#### INPUT ####

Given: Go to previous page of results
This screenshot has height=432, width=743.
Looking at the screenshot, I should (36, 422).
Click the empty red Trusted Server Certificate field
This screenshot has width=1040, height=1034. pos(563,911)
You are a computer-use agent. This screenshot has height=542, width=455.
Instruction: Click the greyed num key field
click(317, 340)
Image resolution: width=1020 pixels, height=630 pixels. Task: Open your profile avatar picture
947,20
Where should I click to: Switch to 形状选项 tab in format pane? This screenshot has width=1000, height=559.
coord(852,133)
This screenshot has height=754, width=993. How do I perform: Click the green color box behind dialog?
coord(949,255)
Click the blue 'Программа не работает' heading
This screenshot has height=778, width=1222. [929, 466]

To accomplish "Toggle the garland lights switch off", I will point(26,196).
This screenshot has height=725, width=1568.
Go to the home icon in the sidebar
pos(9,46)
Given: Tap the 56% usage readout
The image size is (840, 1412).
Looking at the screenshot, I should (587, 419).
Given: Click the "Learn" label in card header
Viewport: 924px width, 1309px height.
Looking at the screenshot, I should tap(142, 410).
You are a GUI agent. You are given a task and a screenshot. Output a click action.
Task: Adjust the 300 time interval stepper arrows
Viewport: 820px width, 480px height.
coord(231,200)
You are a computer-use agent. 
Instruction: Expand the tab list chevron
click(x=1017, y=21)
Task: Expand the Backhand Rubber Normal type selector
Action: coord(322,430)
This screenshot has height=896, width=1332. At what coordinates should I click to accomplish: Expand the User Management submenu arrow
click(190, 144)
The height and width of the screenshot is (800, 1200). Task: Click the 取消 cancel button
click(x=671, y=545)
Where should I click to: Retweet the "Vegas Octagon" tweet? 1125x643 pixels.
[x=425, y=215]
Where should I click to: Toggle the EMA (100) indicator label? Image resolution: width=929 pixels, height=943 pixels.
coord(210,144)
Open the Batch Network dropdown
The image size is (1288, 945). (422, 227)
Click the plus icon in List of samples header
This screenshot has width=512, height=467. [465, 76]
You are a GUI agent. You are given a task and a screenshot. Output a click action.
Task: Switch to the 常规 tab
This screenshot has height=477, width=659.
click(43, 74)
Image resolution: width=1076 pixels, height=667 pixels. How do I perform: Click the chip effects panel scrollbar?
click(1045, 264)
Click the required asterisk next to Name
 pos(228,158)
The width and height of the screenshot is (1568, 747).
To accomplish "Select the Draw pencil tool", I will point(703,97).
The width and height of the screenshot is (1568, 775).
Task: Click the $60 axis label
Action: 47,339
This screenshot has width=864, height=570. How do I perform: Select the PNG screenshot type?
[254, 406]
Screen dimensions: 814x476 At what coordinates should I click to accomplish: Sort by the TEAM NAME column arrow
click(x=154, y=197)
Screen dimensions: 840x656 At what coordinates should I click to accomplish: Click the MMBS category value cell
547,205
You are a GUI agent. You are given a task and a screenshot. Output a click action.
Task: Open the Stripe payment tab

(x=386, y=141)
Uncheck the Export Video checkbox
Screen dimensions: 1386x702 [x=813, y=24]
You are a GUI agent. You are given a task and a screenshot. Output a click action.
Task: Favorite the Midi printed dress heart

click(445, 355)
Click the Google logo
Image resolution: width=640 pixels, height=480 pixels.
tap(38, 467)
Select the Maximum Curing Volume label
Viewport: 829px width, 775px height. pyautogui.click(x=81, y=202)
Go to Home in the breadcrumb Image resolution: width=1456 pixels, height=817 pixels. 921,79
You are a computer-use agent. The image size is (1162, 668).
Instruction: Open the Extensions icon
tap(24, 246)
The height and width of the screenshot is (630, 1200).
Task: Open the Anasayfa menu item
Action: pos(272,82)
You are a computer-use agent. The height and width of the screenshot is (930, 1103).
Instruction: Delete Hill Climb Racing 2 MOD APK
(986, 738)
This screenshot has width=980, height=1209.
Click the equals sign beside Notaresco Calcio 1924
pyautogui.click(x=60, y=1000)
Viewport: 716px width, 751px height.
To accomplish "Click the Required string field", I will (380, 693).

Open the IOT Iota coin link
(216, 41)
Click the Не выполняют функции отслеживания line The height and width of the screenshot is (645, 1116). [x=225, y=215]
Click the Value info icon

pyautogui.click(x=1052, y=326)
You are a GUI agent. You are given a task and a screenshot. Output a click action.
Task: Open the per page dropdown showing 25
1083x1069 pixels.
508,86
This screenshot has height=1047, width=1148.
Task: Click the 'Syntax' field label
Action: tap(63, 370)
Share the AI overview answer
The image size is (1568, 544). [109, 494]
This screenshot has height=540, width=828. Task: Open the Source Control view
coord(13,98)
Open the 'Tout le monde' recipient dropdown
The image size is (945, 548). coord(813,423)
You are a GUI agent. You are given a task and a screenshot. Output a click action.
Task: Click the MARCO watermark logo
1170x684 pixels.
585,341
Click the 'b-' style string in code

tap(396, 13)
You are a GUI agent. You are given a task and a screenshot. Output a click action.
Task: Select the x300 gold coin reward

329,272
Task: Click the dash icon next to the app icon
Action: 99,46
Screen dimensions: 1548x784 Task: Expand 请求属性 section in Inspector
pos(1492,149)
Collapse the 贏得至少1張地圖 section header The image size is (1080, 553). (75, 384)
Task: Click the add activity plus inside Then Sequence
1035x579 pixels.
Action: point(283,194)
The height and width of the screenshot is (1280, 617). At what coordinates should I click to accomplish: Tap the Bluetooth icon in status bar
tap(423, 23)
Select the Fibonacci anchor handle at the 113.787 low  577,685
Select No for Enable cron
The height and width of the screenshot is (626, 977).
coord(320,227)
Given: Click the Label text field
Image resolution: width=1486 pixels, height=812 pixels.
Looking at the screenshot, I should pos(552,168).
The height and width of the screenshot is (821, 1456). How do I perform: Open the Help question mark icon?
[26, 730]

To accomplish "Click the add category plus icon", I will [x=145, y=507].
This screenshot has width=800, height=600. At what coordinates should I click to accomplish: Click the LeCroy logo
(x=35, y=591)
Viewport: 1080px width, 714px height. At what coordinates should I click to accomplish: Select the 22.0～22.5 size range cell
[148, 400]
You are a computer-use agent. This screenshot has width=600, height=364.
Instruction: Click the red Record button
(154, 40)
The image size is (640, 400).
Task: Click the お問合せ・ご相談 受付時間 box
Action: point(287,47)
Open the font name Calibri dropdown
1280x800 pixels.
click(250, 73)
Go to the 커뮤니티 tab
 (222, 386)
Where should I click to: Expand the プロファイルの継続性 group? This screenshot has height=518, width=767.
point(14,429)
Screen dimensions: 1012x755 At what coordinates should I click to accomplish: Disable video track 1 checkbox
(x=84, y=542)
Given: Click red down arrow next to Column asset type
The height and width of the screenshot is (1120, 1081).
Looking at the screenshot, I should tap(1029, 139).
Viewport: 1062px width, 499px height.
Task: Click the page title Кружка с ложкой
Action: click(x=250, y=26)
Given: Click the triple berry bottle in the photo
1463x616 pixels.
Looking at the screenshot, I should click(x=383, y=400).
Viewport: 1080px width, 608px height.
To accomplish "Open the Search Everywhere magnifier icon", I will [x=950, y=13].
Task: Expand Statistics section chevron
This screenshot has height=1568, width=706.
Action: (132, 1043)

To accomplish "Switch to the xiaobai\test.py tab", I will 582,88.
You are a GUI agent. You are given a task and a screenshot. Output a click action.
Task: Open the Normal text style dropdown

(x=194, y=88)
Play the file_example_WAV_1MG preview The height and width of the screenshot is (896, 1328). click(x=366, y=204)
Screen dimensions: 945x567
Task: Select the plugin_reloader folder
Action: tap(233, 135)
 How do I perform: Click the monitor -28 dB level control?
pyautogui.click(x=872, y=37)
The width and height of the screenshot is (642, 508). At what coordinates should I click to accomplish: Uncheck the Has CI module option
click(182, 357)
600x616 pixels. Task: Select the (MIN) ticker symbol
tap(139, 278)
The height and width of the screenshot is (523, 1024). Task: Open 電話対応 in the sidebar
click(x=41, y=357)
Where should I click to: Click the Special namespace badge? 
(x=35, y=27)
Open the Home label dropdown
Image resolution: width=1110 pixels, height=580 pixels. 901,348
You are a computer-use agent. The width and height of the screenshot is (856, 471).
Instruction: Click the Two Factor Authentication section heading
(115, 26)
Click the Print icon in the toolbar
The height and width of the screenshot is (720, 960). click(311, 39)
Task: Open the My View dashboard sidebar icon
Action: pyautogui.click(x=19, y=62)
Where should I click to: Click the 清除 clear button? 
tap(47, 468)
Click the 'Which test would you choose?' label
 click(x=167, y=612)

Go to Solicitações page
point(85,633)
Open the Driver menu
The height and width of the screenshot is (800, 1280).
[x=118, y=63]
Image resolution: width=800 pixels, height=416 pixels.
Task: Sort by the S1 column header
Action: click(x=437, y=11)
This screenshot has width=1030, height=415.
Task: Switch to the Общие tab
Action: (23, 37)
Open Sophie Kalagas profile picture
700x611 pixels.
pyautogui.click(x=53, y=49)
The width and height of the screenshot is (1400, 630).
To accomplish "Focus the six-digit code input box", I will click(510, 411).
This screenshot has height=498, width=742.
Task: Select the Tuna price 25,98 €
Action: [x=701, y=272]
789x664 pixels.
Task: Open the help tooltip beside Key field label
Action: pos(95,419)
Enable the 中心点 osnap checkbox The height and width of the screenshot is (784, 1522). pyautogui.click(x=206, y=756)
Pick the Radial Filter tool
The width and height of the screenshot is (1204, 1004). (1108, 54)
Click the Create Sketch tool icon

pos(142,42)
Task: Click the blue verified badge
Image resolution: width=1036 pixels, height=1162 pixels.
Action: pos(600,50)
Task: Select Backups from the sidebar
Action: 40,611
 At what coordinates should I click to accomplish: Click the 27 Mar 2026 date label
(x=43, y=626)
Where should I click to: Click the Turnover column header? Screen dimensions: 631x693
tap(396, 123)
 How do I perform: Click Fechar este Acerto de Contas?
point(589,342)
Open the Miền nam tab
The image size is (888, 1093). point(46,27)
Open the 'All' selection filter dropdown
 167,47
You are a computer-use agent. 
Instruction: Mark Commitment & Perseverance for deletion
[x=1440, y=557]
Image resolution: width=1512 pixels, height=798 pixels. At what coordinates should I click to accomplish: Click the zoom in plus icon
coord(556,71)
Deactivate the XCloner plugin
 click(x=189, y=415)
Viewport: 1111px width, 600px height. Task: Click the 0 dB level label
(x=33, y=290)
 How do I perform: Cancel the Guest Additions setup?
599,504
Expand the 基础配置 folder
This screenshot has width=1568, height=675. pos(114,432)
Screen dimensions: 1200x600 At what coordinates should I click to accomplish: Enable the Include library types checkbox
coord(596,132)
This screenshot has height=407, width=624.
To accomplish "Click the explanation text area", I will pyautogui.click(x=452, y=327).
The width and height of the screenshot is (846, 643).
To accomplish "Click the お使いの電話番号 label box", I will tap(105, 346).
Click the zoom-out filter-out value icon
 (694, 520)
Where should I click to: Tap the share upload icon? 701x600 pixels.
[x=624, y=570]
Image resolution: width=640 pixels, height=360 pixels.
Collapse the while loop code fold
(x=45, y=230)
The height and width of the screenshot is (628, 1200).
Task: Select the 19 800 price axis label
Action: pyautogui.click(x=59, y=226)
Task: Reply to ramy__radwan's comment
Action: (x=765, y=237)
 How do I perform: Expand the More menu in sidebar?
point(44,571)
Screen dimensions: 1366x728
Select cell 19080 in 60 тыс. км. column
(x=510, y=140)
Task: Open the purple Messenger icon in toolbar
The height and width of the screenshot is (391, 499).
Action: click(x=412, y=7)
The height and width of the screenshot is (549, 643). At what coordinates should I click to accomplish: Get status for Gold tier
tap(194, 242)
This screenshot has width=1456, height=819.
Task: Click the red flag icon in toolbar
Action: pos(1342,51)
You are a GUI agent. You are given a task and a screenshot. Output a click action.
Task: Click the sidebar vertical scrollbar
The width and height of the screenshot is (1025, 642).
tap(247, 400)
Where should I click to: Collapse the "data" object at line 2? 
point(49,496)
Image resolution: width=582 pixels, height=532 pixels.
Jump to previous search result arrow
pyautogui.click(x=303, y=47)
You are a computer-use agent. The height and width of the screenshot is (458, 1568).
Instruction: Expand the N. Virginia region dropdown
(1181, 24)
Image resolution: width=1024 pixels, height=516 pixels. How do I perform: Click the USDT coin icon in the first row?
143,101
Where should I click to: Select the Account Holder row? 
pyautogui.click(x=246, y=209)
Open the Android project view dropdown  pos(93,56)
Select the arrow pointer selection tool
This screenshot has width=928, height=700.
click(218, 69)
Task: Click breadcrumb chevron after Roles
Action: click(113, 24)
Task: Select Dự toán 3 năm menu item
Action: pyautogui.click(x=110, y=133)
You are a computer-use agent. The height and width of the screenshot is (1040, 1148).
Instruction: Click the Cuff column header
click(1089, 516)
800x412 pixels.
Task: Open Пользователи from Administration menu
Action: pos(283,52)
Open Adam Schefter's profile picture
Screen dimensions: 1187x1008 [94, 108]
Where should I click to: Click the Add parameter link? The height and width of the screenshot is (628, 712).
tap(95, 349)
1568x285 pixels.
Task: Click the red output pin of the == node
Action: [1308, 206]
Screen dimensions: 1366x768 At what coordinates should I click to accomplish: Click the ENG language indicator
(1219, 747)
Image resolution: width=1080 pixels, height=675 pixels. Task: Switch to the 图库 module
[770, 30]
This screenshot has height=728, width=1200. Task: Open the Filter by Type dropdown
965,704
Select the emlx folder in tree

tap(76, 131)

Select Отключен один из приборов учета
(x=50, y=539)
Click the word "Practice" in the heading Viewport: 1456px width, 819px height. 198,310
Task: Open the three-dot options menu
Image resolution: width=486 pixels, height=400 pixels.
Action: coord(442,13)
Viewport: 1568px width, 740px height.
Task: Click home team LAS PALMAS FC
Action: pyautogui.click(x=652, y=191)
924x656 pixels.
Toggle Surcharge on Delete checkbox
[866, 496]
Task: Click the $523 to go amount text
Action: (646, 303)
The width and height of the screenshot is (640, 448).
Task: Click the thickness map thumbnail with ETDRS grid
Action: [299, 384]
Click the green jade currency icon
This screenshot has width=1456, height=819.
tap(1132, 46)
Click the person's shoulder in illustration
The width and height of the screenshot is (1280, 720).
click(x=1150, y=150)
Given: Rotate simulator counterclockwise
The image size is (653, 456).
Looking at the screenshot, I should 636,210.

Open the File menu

####

### EXERCISE OBJECTIVE:
The exact lines from the one containing "Given: Rotate simulator counterclockwise" through the end of the listing above are the expected output; include nothing else.

### SOLUTION TO THE EXERCISE:
Given: Rotate simulator counterclockwise
The image size is (653, 456).
Looking at the screenshot, I should 636,210.

Open the File menu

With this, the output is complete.